I was reluctant at first but I eventually approached her. My aim was just to make some small talk and get her number. I opened with asking if she was in second year and the conversation went on quite deep for a stranger.

But the surprising thing was when I asked for her contact and handed over my phone, she fiddled with it for some seconds and then asked what she was going to get if she gave me her contact. She was like am I going to get some money or something in kind in a playful tone

I was totally caught off guard and I replied something along the lines of we'll talk and meet up again while adding that I've never been asked that before. At that point, I was thinking she's shallow but she eventually said she was making a joke

After typing in her contact, she proceeds to ask if I would give my number out to any girl that walks up to me to ask.
I said yes. She continued to press by saying what if I didn't find her attractive and I'm like I'll give it out at least because she was confident.

Then spontaneously, she asked so you don't play hard to get. I replied something like not really. I asked if she does and she gives this small admitting smile

The conversation went on for like 20 minutes in total, we talked about a lot of things (the COVID19 break, hobbies, books, school, movies, likes and dislikes etc) though she did more of the questioning. I had to end our talk cos I wanted to get to my books and leave when things were still fun

The conversation we had was quite deep. Around the start of the convo, she asked what I was studying. I told her I was a medic. I guess maybe that helped but she seemed truly interested.
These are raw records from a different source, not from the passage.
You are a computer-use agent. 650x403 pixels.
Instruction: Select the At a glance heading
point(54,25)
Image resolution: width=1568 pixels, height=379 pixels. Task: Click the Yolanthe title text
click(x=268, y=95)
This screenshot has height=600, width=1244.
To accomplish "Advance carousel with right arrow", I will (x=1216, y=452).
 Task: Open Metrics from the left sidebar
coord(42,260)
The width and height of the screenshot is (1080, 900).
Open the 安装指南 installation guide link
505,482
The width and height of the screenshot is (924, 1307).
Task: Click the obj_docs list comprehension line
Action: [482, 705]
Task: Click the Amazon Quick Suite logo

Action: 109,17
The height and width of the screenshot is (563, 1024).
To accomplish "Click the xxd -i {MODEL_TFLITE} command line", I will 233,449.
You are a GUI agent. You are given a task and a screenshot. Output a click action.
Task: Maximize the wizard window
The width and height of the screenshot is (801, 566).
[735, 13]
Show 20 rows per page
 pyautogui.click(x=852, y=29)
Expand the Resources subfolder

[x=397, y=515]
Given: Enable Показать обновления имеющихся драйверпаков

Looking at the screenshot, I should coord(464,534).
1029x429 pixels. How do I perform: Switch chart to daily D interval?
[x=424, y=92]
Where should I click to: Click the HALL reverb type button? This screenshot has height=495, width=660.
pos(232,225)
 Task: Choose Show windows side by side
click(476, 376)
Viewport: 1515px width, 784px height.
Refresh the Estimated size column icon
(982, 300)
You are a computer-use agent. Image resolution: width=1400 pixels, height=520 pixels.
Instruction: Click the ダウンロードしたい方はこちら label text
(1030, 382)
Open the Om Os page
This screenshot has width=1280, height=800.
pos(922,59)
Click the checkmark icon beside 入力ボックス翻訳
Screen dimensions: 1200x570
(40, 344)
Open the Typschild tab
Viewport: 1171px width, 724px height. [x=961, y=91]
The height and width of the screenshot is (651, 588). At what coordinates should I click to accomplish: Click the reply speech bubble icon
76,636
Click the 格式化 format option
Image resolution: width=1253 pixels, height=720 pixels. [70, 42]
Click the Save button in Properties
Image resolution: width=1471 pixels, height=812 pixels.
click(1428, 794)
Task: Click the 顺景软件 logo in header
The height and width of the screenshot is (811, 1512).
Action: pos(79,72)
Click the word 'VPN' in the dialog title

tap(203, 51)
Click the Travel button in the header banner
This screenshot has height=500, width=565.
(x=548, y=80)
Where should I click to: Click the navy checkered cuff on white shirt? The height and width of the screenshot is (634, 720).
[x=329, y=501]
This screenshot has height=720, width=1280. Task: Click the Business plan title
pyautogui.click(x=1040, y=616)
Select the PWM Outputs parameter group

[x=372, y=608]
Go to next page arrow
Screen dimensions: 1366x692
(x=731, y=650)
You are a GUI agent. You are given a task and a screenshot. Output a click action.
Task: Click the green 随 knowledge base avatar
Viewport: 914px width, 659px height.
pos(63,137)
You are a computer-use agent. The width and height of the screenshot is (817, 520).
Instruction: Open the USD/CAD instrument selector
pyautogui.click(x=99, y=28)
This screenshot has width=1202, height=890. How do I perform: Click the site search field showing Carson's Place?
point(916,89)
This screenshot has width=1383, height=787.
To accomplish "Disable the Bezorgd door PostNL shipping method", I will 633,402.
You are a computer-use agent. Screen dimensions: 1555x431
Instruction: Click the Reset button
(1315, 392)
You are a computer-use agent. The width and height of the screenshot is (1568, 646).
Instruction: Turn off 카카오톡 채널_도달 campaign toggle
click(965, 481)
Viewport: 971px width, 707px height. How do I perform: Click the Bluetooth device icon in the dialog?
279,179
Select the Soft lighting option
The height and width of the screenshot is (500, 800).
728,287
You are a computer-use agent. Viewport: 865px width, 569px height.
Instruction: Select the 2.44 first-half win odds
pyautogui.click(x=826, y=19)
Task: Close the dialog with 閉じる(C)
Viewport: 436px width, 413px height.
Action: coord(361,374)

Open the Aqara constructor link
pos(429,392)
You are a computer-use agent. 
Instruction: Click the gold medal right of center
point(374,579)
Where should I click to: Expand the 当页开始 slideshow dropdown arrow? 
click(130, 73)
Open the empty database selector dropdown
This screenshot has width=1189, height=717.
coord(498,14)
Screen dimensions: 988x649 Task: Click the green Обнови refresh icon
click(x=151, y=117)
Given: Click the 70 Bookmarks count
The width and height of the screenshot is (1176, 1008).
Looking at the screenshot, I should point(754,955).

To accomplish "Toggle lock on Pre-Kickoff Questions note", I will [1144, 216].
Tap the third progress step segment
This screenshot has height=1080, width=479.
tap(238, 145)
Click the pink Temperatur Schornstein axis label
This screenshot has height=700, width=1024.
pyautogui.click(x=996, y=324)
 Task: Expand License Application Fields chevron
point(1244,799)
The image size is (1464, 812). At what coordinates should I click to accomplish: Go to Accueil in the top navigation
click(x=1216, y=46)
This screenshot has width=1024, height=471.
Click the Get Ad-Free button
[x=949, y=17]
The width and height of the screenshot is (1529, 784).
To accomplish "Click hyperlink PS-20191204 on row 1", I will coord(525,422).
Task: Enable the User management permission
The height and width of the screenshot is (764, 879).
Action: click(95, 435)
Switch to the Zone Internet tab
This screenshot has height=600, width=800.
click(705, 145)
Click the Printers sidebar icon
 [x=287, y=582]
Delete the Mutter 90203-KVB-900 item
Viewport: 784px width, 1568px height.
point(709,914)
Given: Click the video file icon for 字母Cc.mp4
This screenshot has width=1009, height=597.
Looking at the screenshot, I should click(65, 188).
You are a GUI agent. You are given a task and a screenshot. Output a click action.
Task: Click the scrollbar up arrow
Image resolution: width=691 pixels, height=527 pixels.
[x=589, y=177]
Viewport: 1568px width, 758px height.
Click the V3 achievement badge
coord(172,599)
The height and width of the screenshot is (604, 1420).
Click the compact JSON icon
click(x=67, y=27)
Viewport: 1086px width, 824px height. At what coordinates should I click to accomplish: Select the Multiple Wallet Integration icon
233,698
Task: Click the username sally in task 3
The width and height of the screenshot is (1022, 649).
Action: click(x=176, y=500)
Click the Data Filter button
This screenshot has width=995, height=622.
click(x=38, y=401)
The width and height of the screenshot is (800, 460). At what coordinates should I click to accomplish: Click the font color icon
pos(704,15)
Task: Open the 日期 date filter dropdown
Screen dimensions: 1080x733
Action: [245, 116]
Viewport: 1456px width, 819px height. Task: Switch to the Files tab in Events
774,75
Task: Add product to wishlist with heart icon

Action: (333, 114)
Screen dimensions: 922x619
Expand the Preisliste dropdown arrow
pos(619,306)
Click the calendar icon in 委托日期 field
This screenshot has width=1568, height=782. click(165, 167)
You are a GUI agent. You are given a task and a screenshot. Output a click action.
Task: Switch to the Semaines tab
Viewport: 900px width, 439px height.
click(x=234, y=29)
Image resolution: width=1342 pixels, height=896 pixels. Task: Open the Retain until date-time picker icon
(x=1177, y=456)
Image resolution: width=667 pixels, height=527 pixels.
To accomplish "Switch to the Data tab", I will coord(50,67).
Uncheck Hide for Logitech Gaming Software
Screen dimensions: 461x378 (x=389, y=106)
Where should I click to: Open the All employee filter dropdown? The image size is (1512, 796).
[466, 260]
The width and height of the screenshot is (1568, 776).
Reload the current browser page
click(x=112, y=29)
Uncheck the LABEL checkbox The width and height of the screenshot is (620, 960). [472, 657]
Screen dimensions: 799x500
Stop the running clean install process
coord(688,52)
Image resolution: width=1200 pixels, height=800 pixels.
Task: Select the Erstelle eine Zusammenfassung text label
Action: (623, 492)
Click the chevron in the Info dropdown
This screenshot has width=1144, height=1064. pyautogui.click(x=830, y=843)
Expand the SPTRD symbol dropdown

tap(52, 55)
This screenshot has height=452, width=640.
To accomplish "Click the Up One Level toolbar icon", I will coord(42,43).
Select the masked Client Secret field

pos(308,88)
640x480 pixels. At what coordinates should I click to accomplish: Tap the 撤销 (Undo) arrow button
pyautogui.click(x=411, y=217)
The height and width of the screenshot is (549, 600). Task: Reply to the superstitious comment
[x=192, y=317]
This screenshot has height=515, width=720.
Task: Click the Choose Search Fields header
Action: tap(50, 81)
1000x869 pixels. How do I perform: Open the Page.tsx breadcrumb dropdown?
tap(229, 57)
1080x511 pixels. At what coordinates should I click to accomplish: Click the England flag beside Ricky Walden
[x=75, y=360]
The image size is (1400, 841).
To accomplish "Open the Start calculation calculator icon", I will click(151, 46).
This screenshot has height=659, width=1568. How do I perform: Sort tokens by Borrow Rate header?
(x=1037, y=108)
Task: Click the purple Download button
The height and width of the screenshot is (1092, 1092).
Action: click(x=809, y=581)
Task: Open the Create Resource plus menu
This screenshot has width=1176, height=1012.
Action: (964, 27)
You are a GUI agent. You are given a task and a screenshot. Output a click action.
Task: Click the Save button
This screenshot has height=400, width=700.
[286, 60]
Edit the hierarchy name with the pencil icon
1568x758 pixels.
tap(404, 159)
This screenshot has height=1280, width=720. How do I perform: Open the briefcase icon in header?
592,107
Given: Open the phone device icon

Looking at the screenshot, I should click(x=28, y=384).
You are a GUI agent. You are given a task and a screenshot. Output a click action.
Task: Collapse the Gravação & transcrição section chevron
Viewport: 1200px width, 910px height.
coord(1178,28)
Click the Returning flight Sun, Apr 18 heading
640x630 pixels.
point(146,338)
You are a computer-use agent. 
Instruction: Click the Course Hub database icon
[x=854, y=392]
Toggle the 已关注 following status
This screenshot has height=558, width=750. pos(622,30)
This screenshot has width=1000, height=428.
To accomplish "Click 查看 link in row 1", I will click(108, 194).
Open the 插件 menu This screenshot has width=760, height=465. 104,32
I have texted her on WhatsApp and will ask her out on a date in a few weeks after tests and exams.

Replaying the conversation in my head makes me feel like those questions were **** tests?

What's your opinion about the interaction? What should I take note of / improve on
 

What happens, IN HER MIND, is that she comes to see you as WORTHLESS simply because she hasn't had to INVEST anything in you in order to get you or to keep you.

You were an interesting diversion while she had nothing else to do. But now that someone a little more valuable has come along, someone who expects her to treat him very well, she'll have no problem at all dropping you or demoting you to lowly "friendship" status.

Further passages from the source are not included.